Records from a collection:
-- Begin --

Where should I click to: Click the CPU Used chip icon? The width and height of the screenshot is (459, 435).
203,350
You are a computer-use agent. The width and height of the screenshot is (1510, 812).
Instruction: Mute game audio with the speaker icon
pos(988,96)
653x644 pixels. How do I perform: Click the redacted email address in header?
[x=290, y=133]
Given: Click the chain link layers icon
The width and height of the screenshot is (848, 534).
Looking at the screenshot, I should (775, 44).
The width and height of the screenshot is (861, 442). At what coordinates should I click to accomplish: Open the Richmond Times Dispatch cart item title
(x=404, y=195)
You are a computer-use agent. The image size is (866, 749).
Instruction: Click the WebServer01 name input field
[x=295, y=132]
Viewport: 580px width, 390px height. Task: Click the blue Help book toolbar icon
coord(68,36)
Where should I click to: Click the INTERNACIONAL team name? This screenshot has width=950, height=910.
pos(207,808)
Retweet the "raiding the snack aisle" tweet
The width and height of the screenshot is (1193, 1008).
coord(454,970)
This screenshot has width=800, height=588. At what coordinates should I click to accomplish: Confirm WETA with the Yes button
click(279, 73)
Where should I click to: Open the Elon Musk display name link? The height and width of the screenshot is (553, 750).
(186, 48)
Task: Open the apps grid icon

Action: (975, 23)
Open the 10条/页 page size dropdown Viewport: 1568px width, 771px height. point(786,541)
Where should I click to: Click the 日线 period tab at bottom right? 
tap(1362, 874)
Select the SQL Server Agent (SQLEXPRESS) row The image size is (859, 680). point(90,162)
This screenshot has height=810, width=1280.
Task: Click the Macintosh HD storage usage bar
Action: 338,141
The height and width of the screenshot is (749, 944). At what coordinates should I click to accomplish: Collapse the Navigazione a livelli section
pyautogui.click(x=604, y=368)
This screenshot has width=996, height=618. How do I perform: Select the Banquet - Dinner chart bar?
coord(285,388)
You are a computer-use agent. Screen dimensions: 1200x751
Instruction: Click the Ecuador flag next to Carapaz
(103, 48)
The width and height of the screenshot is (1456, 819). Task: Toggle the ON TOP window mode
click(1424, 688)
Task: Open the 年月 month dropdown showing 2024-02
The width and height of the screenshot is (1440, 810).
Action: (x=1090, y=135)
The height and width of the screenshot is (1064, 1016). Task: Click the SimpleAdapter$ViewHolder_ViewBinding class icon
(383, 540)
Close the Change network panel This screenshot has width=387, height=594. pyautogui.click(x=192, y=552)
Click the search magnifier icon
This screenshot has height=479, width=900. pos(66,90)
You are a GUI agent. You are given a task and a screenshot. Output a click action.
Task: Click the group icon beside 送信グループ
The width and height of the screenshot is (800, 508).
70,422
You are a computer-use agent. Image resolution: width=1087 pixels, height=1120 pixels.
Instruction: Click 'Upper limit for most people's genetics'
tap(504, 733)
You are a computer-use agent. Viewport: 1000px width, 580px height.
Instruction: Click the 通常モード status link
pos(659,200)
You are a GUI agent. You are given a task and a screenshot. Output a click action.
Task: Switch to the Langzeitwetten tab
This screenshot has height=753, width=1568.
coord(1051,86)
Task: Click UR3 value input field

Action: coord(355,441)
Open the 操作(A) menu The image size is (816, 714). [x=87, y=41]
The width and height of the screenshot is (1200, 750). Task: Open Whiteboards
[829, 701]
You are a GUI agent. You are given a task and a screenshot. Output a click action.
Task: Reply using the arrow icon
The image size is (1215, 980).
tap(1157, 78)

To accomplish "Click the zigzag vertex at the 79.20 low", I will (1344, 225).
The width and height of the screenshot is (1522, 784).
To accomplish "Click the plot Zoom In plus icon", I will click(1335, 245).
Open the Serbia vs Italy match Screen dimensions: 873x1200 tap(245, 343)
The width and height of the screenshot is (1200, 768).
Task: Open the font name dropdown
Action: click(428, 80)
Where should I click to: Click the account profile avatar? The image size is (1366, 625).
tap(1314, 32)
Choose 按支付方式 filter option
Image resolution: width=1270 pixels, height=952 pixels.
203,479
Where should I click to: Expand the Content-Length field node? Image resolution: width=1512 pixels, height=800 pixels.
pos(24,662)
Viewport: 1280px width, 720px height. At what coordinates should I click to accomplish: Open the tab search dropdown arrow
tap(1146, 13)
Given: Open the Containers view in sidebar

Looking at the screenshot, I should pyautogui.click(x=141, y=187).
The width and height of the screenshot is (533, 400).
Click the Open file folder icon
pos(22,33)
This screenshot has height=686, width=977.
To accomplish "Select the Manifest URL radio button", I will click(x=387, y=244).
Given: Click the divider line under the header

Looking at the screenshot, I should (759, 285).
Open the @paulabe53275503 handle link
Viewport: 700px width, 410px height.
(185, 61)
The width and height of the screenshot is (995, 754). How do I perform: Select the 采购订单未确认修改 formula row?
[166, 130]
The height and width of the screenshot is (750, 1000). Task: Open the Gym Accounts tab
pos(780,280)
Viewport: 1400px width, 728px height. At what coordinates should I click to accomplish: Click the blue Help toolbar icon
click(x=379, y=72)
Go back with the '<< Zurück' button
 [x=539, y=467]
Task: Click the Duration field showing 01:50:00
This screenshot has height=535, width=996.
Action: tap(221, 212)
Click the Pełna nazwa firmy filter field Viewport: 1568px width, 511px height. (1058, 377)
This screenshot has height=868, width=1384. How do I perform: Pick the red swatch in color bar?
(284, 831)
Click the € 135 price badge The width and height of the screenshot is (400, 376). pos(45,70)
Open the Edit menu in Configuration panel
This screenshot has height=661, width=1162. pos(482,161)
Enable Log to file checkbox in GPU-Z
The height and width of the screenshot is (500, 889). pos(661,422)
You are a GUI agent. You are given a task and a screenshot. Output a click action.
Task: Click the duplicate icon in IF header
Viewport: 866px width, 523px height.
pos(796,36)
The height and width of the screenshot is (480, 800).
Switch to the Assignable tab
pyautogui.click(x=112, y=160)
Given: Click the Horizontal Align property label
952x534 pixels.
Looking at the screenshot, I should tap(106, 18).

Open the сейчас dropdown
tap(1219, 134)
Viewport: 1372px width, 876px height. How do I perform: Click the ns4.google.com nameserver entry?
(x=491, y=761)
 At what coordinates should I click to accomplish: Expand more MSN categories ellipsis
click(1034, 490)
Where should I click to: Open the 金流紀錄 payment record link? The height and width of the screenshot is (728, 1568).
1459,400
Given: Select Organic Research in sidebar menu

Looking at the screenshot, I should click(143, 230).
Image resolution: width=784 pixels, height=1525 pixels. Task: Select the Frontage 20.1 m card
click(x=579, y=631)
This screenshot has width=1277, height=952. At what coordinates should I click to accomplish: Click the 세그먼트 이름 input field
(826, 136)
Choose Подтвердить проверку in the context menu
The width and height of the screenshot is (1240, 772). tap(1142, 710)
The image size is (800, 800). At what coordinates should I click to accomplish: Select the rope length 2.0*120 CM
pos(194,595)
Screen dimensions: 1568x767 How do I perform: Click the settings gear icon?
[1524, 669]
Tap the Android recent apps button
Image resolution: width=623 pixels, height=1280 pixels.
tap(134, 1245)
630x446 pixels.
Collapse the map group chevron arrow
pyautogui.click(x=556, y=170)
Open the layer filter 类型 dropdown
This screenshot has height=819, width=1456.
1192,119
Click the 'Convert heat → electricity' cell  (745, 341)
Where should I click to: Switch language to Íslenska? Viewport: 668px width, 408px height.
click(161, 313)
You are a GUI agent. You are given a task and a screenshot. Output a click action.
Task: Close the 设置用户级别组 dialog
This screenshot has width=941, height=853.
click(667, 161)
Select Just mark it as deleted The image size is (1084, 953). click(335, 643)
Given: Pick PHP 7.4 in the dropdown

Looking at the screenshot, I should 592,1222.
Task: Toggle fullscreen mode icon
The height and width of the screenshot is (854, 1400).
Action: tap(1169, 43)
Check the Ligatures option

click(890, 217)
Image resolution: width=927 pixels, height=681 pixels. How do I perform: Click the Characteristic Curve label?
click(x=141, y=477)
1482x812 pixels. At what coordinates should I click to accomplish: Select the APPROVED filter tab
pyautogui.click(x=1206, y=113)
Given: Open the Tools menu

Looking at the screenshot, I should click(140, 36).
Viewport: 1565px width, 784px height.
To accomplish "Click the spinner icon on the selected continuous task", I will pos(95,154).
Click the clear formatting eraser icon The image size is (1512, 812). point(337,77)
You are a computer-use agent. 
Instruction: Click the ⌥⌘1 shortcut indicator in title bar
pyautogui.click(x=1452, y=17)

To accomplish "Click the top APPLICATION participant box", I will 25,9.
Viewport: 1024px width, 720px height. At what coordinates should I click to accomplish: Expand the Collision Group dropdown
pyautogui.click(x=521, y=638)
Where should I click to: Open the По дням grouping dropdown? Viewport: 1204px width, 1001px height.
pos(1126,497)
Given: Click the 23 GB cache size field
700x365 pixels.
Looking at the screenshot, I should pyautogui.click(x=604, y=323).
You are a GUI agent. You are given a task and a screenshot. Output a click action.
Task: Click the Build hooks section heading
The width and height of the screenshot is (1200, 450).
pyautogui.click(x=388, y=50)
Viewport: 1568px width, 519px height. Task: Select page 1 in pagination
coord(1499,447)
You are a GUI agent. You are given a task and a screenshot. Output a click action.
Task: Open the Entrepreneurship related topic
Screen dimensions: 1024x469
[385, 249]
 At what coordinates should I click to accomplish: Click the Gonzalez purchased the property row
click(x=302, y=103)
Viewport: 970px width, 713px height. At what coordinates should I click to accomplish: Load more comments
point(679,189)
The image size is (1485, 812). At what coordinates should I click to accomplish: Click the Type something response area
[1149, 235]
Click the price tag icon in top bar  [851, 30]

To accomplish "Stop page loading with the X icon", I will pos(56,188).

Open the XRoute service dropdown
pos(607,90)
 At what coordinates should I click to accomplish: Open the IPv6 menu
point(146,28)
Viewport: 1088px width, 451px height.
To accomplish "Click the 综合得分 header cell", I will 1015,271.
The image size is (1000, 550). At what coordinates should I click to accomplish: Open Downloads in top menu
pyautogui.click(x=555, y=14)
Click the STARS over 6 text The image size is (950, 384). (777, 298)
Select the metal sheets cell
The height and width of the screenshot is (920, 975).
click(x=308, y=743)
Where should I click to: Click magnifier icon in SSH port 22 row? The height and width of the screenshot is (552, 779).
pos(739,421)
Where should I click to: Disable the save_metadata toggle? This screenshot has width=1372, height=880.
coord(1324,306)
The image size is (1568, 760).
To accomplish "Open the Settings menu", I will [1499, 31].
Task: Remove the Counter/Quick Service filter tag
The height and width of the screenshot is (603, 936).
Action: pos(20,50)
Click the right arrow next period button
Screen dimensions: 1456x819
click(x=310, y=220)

-- End --

What to work on: Reproduce the entries above from the beginning through the line containing "Looking at the screenshot, I should (775, 44).".

In response:
Where should I click to: Click the CPU Used chip icon? The width and height of the screenshot is (459, 435).
203,350
You are a computer-use agent. The width and height of the screenshot is (1510, 812).
Instruction: Mute game audio with the speaker icon
pos(988,96)
653x644 pixels. How do I perform: Click the redacted email address in header?
[x=290, y=133]
Given: Click the chain link layers icon
The width and height of the screenshot is (848, 534).
Looking at the screenshot, I should (775, 44).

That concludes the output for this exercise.